Question

What is an equation of the line that passes through the point $$ {\displaystyle (6,-4)}$$ and is perpendicular to the line $$ {\displaystyle 2x-y=5}$$ ?

Answer

**step1** Understanding the Problem

The problem asks to find the equation of a line. This line must pass through a specific point, $$(6, -4)$$, and be perpendicular to another given line, $$2x - y = 5$$.

**step2** Analyzing Mathematical Concepts Required

To solve this problem, several mathematical concepts are necessary:
1. **Linear Equations**: Understanding that $$2x - y = 5$$ represents a straight line and how to manipulate such equations to find its properties.
2. **Coordinate Geometry**: Interpreting the point $$(6, -4)$$ as a location on a coordinate plane and using it in the context of line equations.
3. **Slope**: Calculating the slope of a line from its equation and understanding the specific relationship between the slopes of perpendicular lines. For instance, if two non-vertical lines are perpendicular, the product of their slopes is -1.
4. **Equation of a Line**: Using a given point and a calculated slope to determine the unique algebraic equation that describes the line, typically using forms like the slope-intercept form ($$y = mx + b$$) or the point-slope form ($$y - y_1 = m(x - x_1)$$).
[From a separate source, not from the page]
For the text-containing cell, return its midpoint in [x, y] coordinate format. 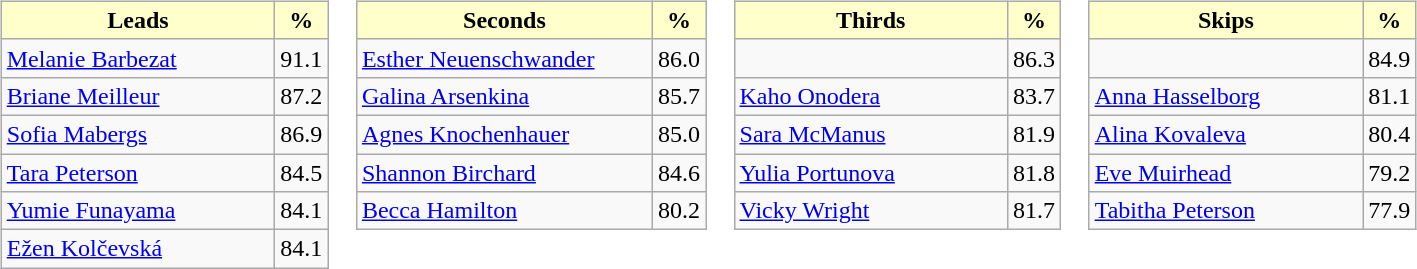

**step3** Evaluating Against Elementary School Standards

The instructions for this task explicitly state two critical constraints: "Do not use methods beyond elementary school level (e.g., avoid using algebraic equations to solve problems)" and to "follow Common Core standards from grade K to grade 5."
The mathematical concepts outlined in Question1.step2, such as working with linear equations involving two variables ($$x$$ and $$y$$), finding slopes, understanding the relationship between slopes of perpendicular lines, and deriving algebraic equations of lines, are introduced and developed in middle school mathematics (typically Grade 8) and high school algebra (Algebra I and Geometry). These topics are fundamentally based on algebraic reasoning and manipulation. For example, the concept of a slope and using algebraic equations to represent lines are not covered within the Common Core standards for grades K to 5.

**step4** Conclusion on Solvability within Constraints

Given that the problem fundamentally requires the use of algebraic equations and concepts that are well beyond K-5 mathematics, it is not possible to generate a step-by-step solution that adheres strictly to the specified elementary school level constraints. A solution would necessarily involve methods, such as algebraic manipulation to find slopes and derive linear equations, which are explicitly prohibited by the instructions. Therefore, this problem cannot be solved using only elementary school mathematics methods.